Eh sì, perché a seguire certi dettami basati sulla dittatura dei desideri si rischia di arrivare veramente all’assurdo. Nella disperata ricorsa dell’esaltazione del sé, senza più il sano confine del limite, l’autocoscienza perde il senso di se stessa, dissolvendosi in mille forme, il cui limite, non è essendo più il dato biologico supportato dal retto uso della ragione, sarà solo – ahinoi – la fantasia. In questo, come in tanti altri casi, assistiamo ad un’inarrestabile deriva antropologica che sembra proprio, nel suo delirio di onnipotenza (per la serie “così è se mi pare”, parafrasando Pirandello) portare invece alla distruzione dell’uomo nella sua stessa essenza.

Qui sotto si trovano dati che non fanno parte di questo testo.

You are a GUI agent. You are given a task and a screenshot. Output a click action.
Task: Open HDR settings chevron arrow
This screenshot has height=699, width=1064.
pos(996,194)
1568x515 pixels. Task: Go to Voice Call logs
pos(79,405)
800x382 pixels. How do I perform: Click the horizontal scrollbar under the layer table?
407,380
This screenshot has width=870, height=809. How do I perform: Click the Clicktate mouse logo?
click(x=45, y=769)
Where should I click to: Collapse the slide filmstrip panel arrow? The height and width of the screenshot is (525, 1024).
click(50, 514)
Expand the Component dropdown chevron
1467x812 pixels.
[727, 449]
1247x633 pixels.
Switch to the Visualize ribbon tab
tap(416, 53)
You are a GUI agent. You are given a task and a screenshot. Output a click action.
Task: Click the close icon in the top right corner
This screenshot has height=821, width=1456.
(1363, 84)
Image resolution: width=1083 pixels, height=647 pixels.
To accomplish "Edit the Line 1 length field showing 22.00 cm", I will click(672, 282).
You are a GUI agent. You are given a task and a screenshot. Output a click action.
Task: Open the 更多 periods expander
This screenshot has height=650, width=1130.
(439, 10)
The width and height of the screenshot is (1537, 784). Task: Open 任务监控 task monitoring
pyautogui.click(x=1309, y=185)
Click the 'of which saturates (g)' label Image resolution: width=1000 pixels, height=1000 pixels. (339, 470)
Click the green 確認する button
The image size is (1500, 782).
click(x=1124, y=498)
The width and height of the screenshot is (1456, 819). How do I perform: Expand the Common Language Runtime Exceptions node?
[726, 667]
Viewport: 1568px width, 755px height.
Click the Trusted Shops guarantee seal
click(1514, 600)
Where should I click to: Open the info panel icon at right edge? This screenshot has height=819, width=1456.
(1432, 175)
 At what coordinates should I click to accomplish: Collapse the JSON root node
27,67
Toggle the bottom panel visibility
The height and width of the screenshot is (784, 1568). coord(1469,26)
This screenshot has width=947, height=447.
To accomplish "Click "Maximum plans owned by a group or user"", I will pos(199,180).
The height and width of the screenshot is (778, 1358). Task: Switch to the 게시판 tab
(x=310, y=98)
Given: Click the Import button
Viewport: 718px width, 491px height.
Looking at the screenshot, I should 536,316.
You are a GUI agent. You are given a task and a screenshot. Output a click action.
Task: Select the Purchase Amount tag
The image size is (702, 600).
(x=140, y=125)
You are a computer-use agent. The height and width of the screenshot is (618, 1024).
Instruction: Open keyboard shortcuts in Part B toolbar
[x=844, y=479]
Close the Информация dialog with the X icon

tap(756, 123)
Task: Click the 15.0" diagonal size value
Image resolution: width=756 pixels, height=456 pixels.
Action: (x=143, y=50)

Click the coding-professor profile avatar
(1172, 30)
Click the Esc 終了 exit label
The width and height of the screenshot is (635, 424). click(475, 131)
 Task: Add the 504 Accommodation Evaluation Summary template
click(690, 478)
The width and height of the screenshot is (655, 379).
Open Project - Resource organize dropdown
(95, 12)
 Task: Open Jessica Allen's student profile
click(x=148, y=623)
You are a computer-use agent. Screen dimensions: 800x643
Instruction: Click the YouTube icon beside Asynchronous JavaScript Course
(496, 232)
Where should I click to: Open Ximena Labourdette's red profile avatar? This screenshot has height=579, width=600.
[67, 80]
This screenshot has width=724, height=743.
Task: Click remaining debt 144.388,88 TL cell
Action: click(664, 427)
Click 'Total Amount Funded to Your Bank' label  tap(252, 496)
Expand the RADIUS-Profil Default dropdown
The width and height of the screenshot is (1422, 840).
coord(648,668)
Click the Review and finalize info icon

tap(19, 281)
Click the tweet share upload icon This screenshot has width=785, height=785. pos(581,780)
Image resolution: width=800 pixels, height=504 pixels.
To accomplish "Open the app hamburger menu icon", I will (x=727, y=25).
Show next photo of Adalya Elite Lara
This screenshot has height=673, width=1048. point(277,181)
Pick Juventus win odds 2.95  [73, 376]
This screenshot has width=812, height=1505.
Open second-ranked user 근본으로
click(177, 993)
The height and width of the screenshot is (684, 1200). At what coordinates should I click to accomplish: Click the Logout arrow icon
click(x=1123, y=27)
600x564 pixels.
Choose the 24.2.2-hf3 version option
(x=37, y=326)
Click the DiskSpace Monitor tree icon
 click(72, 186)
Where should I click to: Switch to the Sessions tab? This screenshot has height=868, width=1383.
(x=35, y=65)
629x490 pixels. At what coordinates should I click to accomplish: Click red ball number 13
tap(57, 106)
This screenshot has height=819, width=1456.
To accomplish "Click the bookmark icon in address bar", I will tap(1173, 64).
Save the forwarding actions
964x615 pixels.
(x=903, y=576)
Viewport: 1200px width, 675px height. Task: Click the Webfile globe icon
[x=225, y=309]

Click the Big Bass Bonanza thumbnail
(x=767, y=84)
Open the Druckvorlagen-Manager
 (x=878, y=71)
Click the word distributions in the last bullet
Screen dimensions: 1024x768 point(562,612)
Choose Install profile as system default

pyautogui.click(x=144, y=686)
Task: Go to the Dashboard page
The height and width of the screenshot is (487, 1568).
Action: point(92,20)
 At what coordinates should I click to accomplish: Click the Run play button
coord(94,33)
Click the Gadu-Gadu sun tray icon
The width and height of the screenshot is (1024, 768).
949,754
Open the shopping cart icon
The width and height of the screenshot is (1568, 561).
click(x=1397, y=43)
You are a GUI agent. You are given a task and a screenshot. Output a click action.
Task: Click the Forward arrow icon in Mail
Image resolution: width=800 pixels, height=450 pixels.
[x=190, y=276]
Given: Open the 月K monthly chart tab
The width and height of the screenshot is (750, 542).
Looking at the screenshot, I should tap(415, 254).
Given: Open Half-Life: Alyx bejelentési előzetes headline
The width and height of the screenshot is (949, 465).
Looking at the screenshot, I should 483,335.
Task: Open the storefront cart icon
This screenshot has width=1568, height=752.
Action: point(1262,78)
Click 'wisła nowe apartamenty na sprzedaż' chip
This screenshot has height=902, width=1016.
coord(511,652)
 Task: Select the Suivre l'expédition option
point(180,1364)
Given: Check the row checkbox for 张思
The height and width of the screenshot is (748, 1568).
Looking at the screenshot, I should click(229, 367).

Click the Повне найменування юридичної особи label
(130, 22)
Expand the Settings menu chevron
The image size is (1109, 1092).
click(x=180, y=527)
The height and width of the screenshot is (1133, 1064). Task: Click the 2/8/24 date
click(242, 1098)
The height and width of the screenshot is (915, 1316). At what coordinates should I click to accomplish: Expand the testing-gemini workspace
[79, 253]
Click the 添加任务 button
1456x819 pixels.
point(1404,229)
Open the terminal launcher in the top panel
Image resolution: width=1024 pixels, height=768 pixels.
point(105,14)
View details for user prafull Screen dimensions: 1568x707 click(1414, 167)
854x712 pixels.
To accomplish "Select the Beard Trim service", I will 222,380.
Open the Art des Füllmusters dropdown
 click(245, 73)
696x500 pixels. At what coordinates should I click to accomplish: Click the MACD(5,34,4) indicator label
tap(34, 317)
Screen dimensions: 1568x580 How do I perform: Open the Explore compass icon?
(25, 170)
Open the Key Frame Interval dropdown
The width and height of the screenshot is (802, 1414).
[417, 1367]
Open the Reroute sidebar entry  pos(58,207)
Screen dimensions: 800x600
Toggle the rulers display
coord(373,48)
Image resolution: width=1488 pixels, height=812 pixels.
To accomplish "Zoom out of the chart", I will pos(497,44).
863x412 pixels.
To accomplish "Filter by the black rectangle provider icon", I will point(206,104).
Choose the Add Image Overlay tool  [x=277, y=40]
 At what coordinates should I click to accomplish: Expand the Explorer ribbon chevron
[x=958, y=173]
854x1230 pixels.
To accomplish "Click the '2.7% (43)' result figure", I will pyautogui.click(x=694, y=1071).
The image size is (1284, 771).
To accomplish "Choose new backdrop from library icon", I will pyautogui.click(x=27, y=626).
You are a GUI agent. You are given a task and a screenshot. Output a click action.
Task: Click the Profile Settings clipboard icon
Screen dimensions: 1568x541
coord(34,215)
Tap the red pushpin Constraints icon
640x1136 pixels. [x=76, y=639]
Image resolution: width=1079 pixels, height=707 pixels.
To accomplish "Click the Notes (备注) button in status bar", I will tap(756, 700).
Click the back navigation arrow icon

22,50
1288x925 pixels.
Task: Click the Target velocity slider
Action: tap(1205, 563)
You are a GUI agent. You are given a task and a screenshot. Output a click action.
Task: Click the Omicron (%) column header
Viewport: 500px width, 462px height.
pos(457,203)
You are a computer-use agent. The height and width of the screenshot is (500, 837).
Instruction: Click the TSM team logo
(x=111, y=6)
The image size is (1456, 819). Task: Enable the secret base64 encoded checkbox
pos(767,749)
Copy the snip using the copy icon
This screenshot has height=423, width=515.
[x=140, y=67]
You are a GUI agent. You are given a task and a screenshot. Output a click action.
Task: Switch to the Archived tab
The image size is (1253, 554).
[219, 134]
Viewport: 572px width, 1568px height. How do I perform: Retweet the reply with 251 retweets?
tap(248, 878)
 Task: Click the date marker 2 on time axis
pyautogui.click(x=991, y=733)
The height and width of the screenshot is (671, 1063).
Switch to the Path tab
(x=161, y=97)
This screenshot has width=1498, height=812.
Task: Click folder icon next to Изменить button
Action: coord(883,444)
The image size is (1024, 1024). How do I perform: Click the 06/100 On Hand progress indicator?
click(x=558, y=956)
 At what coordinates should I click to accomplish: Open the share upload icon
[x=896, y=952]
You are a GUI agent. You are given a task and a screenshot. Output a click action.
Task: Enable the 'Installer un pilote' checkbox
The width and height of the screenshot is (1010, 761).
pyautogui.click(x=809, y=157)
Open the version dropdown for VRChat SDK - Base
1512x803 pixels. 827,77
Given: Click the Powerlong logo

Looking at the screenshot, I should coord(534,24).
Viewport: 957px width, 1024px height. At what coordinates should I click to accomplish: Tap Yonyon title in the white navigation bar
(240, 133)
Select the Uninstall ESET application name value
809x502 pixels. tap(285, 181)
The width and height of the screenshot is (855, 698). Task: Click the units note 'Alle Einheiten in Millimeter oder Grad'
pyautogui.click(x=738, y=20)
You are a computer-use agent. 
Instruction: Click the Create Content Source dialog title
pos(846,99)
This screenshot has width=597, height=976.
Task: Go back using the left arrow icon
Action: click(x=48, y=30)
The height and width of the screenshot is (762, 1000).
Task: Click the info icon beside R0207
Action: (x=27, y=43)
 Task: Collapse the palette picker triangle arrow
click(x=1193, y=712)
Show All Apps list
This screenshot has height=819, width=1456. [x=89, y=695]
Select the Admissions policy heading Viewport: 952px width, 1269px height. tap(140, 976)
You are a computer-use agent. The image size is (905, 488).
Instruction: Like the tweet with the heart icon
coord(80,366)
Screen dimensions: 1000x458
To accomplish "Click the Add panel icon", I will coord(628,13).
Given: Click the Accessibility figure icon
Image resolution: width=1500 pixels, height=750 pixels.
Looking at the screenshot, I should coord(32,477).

In questo solco si collocano anche altri folli esiti di chi abbraccia volentieri gli assunti della liquidità di genere (seppure in una fascia di età diversa, ma con conseguenze ugualmente gravi) come ad esempio gli age gender, coloro che non si identificano con la loro età anagrafica, come il papà di ben 6 figli che a Toronto ha trovato una famiglia disposta ad adottarlo e a lasciarlo vivere come se fosse una bambina di 7 anni. Ma si annoverano anche gli uomini-cane, che si comportano come cuccioli a tutti gli effetti, chiedendo coccole ai loro padroni, mangiando in una scodella, arrivando persino a passeggiare a quattro zampe per le vie della città, ovviamente al guinzaglio.
E per non farci mancare niente c’è anche chi si percepisce addirittura disabile e no, non percepire la pensione di invalidità “a tradimento”, ma perché lo specchio della sua follia gli restituisce questa immagine di sé che tutti devono assecondare. È il caso, ad esempio, del norvegese Jorund Viktoria, un maschio normodotato che si identifica addirittura come donna disabile. Chissà come l’avranno presa bene le donne norvegesi disabili che stanno, loro sì, affrontando veramente un dramma! Solo che nel nostro caso l’aggravante è la tenera età del soggetto, ma apprendiamo, senza neanche troppa meraviglia, che il piccolo lupo non è l’unico bambino, nelle scuole inglesi ad indentificarsi in un animale, la tendenza è talmente diffusa che è stato necessario coniare un neologismo “bambini furry” dove “furry” sta per “creature dotate di pelo”. E tra le scelte più quotate ci sono il gatto e il dinosauro.
Ma a tutto questo delirio c’è un limite? Non si sa, ma c’è ancora qualcuno che resiste, come il dottore citato nel video virale di Tik Tok diffuso da una mamma statunitense, Kass Theaz, che si è vista respingere il figlio che si identificava come gatto, come paziente, da un veterinario che le ha risposto sull’ evidenza scientifica dell’ anatomia umana non paragonabile a quella di nessun animale. Allora forse un po’ di speranza c’è, se esiste ancora qualcuno capace di gridare: «Il re è nudo!» (Foto: Pexels.com/Pexels.com).